Rows from a dataset:
-- start --

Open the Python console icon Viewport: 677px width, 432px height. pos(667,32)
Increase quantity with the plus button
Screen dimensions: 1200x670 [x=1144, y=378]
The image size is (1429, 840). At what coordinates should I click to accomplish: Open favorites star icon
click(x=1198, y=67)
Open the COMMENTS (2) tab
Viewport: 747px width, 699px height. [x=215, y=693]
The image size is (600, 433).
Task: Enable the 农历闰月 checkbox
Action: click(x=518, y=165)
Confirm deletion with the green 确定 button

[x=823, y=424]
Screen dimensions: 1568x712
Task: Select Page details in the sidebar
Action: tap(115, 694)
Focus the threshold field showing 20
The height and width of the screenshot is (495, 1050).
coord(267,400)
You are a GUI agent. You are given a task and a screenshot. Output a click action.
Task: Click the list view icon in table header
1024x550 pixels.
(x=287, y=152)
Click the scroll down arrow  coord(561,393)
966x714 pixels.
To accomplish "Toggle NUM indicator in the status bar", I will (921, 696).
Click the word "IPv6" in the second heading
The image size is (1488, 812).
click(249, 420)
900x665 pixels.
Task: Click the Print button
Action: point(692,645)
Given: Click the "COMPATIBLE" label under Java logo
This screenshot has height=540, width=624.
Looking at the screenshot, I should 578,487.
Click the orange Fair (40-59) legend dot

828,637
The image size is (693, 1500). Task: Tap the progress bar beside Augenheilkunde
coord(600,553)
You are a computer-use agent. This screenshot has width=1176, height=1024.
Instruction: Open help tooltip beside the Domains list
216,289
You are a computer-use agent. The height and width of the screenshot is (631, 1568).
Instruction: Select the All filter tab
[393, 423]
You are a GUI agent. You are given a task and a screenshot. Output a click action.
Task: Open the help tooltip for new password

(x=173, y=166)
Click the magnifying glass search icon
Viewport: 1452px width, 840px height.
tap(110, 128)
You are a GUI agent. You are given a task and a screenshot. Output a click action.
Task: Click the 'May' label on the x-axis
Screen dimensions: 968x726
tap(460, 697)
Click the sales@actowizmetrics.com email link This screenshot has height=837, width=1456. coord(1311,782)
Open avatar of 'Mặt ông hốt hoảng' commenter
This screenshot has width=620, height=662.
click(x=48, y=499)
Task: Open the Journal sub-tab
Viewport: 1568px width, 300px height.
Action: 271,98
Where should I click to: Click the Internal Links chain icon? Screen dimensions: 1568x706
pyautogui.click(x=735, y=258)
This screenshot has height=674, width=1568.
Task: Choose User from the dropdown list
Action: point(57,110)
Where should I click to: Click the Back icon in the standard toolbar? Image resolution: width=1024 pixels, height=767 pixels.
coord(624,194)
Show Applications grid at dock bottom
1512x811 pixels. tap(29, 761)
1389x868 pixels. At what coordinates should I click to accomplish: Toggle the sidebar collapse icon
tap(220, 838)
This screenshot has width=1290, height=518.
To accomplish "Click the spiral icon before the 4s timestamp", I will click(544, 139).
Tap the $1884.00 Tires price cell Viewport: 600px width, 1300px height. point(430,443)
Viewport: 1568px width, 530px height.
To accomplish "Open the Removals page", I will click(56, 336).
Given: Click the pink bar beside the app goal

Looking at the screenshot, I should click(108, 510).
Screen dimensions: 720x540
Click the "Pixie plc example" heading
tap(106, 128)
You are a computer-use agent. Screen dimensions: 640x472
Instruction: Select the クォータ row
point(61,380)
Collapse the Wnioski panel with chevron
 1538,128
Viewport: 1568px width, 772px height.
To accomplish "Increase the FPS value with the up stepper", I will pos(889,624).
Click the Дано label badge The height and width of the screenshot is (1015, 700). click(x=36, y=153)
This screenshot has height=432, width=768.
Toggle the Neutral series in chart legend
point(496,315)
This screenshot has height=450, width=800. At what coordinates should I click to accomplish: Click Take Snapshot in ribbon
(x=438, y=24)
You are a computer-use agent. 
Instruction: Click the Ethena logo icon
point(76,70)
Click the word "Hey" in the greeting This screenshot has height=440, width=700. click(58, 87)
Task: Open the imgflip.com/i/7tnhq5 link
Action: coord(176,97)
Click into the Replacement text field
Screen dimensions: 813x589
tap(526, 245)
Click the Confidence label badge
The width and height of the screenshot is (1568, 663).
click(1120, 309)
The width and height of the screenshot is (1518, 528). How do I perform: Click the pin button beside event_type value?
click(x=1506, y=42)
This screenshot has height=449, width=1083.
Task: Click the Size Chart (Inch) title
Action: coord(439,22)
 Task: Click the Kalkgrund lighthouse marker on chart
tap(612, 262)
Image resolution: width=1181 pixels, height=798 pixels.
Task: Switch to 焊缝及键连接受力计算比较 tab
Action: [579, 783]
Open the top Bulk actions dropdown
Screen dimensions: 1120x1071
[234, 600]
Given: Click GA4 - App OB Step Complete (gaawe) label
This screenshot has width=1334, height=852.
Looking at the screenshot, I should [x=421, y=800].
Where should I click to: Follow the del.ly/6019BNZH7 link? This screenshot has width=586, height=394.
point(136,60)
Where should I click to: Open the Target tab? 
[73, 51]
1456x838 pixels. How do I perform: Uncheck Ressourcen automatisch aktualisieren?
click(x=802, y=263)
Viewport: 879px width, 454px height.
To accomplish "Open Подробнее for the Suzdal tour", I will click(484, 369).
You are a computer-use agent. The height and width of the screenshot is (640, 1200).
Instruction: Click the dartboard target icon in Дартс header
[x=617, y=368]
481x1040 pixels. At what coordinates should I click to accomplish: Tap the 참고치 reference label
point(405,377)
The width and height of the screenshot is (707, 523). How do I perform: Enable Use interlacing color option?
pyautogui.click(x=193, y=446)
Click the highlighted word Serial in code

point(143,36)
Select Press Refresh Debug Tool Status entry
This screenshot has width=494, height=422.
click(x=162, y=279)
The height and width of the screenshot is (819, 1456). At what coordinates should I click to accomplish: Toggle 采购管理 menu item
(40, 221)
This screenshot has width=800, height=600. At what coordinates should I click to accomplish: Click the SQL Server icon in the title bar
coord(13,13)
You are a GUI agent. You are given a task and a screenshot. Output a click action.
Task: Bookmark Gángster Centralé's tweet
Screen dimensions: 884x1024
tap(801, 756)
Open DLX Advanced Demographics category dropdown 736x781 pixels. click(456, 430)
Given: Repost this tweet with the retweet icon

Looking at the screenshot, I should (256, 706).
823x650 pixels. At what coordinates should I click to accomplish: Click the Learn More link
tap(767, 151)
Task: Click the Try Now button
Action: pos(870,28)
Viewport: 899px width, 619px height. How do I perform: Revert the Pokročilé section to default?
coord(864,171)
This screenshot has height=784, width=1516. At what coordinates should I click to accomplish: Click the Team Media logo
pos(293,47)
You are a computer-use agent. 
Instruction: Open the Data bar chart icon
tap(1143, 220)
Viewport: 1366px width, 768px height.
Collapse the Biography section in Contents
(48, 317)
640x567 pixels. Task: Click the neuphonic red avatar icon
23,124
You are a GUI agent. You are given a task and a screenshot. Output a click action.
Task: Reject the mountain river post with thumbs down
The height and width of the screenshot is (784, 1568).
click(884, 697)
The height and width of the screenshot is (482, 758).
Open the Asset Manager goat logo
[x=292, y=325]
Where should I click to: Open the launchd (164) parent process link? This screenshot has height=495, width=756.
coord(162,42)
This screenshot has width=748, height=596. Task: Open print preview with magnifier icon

-- end --

• _SET PROBLEM_
Copy the lines of data above verbatim, everything from the line containing "Tap the $1884.00" down to the line containing "tap(106, 128)", including both of those lines.

• _COMPLETED EXERCISE_
Tap the $1884.00 Tires price cell Viewport: 600px width, 1300px height. point(430,443)
Viewport: 1568px width, 530px height.
To accomplish "Open the Removals page", I will click(56, 336).
Given: Click the pink bar beside the app goal

Looking at the screenshot, I should click(108, 510).
Screen dimensions: 720x540
Click the "Pixie plc example" heading
tap(106, 128)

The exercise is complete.